When you (or an agent) configure webhook delivery from SkyAnalyst — either to your bridge device URL or to an external endpoint — there are a few canonical safeguards to know:

  1. Per-device webhook URLs: every paired bridge has a unique URL of the form https://skyanalyst-relay-production.up.railway.app/<deviceId>/webhook. The device ID is a UUID — treat it as a secret. Anyone with the URL can push payloads at your bridge.
  2. Relay-side validation: the relay only forwards if the payload has the required envelope fields (EventId, Timestamp, Type, UserId, AccountId, Data). Connection tests use a separate type: "connection_test" payload that is forwarded without ACK tracking.
  3. Bridge-side fail-closed routing: as covered above, no routing key means no forward.
  4. Custom security headers: for external webhooks (alerting your own backend, Telegram bots, custom dashboards), you can configure custom security headers in Settings -> Webhook Security. The SkyAnalyst dispatcher will add those headers to every outbound webhook so your endpoint can verify the request is genuinely from SkyAnalyst.

For the per-alert webhook security note that appears inline in the wizards (Monitoring Alerts, Trade Setup Alerts, Analysis Notifications), the canonical link is the same: Settings -> Webhook Security.
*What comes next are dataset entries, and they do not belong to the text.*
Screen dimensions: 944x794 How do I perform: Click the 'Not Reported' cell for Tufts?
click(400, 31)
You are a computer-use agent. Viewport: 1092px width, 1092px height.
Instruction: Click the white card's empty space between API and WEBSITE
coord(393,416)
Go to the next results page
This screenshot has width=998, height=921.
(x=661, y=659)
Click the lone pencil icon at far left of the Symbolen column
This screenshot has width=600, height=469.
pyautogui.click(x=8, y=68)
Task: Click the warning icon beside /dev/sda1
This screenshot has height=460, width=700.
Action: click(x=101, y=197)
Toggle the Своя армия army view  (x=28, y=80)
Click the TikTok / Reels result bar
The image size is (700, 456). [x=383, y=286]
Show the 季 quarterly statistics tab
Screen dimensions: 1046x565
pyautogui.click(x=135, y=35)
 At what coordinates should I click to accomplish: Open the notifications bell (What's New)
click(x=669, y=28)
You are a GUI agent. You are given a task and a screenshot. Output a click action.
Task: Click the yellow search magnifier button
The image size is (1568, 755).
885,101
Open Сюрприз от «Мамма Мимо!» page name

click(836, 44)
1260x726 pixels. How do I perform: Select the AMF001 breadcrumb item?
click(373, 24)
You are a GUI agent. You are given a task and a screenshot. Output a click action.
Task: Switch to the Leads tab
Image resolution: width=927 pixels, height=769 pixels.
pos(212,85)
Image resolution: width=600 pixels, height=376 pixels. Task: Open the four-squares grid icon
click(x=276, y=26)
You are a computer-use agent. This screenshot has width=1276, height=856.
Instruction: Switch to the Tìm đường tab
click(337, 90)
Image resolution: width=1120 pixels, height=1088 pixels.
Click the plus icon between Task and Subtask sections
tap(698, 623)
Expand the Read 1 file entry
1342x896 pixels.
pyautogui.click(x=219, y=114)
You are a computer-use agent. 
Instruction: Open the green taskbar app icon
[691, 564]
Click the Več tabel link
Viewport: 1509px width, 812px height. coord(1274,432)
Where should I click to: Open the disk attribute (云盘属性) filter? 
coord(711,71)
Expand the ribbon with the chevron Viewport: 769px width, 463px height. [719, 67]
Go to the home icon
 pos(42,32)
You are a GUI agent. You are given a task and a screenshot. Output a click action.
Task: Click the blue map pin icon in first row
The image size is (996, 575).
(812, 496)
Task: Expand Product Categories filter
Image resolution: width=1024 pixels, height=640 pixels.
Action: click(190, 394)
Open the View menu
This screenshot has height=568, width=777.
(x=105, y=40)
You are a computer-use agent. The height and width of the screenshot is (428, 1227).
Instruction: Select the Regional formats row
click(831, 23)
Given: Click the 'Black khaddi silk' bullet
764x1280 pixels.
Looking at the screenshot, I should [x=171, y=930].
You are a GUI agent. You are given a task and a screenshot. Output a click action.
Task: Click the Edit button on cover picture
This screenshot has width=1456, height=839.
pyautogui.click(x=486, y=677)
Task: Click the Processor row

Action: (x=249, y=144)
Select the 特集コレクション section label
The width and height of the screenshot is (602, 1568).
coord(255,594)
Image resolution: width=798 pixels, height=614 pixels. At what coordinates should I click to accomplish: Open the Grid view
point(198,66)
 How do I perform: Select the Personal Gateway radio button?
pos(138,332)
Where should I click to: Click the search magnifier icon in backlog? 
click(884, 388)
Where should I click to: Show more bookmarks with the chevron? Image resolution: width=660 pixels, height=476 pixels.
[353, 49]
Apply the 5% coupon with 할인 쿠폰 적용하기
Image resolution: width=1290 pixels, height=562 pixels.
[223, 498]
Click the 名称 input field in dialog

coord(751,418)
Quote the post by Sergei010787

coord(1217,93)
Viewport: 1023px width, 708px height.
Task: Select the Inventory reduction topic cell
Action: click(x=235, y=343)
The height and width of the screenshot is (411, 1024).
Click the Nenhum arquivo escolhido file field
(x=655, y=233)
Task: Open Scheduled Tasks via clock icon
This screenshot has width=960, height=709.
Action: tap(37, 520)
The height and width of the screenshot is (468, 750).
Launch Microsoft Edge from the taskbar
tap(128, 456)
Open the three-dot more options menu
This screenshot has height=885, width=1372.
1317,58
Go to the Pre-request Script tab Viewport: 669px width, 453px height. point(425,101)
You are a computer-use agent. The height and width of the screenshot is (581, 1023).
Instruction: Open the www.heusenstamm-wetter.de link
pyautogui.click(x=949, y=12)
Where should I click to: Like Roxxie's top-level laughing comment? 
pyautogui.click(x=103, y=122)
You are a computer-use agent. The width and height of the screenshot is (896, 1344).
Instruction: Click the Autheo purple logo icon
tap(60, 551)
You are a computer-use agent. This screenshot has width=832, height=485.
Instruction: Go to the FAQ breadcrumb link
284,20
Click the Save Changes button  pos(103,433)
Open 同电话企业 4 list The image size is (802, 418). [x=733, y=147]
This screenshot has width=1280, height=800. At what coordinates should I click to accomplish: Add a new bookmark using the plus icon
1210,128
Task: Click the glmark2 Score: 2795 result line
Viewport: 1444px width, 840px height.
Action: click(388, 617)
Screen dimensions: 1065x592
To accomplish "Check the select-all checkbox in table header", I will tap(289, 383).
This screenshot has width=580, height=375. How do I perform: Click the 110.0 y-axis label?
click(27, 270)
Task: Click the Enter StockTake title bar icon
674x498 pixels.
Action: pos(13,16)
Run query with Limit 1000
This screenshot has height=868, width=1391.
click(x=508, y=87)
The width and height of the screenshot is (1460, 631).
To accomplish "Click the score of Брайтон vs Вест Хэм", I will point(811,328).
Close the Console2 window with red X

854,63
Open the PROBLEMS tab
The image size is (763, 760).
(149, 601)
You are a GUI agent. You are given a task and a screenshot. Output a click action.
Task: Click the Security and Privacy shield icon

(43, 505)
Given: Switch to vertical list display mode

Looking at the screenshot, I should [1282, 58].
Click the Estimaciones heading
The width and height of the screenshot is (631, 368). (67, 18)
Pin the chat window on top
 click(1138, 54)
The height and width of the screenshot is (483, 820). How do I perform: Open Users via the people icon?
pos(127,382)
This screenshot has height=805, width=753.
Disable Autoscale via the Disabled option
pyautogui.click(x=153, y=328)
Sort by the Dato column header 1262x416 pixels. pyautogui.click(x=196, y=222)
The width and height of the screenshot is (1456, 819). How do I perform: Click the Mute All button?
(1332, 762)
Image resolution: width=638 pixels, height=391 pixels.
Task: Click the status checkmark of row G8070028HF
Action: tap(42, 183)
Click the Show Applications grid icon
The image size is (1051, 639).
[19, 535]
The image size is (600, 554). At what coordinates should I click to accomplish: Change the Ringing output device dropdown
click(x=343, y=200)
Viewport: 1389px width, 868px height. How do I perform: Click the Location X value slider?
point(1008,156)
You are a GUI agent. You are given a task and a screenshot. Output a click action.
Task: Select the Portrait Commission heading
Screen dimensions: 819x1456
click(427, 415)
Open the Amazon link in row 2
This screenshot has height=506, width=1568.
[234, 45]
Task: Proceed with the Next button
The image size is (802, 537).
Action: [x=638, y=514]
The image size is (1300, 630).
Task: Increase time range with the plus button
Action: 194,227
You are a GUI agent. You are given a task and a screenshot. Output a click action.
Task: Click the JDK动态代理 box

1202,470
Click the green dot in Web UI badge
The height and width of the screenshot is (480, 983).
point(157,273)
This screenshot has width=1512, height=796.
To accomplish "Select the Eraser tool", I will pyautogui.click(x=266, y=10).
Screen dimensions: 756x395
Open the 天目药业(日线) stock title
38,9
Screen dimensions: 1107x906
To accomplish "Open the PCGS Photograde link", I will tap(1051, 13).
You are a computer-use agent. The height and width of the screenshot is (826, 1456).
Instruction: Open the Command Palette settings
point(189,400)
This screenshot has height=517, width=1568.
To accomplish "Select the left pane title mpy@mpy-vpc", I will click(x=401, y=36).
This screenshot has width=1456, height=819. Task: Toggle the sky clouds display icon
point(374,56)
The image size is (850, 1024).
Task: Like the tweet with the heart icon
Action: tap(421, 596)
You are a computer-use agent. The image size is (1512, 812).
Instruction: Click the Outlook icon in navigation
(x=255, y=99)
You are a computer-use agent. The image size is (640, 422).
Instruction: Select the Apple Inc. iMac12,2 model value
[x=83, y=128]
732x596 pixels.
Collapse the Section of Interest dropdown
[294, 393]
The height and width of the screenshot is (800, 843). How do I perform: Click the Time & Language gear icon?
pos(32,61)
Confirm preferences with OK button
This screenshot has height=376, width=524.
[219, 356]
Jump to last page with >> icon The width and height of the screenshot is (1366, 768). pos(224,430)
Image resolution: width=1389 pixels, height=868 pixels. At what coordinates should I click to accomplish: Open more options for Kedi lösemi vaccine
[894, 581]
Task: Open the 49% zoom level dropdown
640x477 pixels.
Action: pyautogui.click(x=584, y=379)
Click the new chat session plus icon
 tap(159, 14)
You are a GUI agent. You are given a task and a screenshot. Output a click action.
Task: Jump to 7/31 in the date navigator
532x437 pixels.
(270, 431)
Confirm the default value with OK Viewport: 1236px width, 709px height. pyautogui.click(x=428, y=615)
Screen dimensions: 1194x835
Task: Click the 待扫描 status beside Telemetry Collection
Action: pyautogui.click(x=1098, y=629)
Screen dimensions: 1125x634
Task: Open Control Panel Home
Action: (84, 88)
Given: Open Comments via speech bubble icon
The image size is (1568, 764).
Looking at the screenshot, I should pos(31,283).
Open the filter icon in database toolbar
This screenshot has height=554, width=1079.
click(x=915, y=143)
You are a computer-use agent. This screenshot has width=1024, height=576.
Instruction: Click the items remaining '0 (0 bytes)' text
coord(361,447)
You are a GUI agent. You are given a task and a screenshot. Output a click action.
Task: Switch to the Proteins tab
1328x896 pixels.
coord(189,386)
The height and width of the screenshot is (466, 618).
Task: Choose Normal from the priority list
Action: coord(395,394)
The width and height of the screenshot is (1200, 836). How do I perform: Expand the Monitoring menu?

Operational rule: rotate the device pairing (disconnect + re-pair) if you ever leak the device URL. Codes are cheap; a compromised bridge URL means a third party could send arbitrary payloads to your bot.


Safety & Limits

Safety FeatureDetails
Pairing code expiryCodes valid for 10 minutes only
One-time use codesEach code can only be used once
Rate limitingMaximum 5 pairing codes per hour
Device limitMaximum 3 active devices per account
Per-trade toggleAutomation must be enabled per trade or per agent (wizard)
AuthenticationRelay secret required for bridge-to-server pairing validation
Fail-closed routingMissing or wildcard Routing Key drops the signal rather than broadcasting it
Heartbeat 20 sTighter than any documented edge-proxy idle timeout

Critical Safety Rule: Always test automated execution on a demo account first. Start with the smallest possible position size. Monitor the first several automated trades closely before trusting the system to operate unattended. You remain responsible for all trades executed through the Trading Bridge.